╭─ Records to use
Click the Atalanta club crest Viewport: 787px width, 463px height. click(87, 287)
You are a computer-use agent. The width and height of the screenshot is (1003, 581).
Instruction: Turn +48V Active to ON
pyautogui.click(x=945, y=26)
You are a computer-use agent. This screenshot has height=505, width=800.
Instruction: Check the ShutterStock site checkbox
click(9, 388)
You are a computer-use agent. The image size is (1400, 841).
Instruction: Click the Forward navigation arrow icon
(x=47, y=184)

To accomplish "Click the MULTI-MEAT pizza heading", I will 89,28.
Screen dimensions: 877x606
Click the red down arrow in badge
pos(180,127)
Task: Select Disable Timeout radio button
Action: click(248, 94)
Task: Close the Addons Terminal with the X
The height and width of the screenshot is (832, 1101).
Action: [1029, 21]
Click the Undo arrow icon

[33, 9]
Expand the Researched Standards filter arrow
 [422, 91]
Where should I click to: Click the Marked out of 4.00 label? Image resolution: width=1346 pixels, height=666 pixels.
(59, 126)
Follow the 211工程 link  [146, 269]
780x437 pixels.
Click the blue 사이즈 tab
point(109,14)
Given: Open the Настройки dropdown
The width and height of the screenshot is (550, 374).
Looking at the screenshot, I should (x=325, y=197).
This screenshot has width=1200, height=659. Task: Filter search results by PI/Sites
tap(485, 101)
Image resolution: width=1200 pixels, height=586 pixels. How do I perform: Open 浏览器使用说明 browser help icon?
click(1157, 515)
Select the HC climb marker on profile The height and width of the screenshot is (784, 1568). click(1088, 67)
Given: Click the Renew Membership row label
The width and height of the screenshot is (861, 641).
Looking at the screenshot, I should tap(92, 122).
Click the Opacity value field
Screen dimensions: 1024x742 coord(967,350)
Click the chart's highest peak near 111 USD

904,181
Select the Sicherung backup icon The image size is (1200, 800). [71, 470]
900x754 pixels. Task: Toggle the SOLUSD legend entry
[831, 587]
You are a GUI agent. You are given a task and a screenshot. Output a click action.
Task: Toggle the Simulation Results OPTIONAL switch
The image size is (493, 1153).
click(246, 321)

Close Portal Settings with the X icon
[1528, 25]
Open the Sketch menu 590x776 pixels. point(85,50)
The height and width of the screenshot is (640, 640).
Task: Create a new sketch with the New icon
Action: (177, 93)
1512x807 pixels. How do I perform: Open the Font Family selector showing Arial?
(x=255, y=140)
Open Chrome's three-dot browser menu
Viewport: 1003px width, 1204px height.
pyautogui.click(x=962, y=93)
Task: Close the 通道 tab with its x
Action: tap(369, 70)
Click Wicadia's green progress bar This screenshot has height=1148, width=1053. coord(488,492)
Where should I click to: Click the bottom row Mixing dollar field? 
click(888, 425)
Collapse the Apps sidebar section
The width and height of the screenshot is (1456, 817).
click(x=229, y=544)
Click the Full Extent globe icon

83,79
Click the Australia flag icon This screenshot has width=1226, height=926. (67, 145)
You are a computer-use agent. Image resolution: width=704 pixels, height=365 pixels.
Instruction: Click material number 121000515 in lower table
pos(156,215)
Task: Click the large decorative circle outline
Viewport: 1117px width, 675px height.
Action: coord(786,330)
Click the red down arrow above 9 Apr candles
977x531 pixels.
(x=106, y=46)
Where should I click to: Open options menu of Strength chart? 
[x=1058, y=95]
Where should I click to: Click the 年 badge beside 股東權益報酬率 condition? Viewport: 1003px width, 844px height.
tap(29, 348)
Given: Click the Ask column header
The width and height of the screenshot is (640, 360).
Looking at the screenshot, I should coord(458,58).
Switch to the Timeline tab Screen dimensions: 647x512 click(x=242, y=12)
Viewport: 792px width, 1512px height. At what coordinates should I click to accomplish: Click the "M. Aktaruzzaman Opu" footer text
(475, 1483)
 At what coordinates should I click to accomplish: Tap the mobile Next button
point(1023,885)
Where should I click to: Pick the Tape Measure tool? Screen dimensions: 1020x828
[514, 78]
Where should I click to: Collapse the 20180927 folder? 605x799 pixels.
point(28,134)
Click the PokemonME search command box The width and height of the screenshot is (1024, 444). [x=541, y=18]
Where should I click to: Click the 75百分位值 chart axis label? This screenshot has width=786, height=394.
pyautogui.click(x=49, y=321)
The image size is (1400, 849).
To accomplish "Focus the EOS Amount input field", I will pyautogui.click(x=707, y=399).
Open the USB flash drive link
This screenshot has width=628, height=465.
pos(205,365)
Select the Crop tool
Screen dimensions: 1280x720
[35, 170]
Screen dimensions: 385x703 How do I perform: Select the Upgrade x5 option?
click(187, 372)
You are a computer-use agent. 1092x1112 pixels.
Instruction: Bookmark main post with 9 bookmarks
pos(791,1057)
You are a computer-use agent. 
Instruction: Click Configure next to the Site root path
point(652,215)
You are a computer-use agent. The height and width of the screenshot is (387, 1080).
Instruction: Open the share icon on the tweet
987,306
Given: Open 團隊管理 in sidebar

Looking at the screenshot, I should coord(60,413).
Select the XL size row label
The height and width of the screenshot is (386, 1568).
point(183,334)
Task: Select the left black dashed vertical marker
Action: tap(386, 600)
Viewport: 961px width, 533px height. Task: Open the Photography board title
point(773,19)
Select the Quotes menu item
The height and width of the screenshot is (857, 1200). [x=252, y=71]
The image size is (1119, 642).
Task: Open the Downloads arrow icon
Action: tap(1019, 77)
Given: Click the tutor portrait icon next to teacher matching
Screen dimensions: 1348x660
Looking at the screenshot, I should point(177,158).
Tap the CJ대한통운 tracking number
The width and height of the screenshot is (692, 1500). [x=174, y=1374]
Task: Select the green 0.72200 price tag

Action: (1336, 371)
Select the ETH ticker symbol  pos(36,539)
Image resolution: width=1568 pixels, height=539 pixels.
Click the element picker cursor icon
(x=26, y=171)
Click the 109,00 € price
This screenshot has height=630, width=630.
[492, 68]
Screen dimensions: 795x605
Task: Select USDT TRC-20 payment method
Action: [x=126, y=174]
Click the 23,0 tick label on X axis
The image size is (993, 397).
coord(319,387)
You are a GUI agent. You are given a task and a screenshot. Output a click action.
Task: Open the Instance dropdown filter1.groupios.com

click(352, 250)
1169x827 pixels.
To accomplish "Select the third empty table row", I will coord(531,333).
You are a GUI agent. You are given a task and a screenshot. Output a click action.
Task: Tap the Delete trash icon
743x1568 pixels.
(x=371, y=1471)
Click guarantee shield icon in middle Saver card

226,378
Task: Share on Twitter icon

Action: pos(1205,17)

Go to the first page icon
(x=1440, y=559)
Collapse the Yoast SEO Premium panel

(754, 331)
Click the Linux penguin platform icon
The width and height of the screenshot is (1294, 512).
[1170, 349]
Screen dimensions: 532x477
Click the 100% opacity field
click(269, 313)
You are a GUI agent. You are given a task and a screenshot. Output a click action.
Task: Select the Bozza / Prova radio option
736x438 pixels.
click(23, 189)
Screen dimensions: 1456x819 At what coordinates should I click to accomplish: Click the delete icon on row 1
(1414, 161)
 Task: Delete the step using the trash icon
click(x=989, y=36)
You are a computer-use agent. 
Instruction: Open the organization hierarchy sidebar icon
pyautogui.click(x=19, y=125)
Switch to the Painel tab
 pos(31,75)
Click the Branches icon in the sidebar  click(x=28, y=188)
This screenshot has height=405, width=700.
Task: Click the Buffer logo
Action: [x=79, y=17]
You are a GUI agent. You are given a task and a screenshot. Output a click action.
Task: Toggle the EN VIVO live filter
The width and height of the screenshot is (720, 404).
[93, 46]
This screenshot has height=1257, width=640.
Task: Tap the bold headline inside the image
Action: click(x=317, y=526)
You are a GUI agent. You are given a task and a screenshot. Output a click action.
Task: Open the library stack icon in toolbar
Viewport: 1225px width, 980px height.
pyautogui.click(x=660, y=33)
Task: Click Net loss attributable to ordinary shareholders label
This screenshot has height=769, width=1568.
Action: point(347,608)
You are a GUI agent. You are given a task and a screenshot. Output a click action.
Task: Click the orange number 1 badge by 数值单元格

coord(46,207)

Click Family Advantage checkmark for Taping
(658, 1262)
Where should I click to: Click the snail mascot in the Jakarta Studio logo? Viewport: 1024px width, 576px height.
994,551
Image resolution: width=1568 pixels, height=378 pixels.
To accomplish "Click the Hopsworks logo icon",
╰─
== Directions for this task ==
Both end lines included, restate word for word the lines above from the line with "The height and width of the screenshot is (832, 1101)." to the line with "Given: Open the Настройки dropdown", and nothing else.

== Output ==
The height and width of the screenshot is (832, 1101).
Action: [1029, 21]
Click the Undo arrow icon

[33, 9]
Expand the Researched Standards filter arrow
 [422, 91]
Where should I click to: Click the Marked out of 4.00 label? Image resolution: width=1346 pixels, height=666 pixels.
(59, 126)
Follow the 211工程 link  [146, 269]
780x437 pixels.
Click the blue 사이즈 tab
point(109,14)
Given: Open the Настройки dropdown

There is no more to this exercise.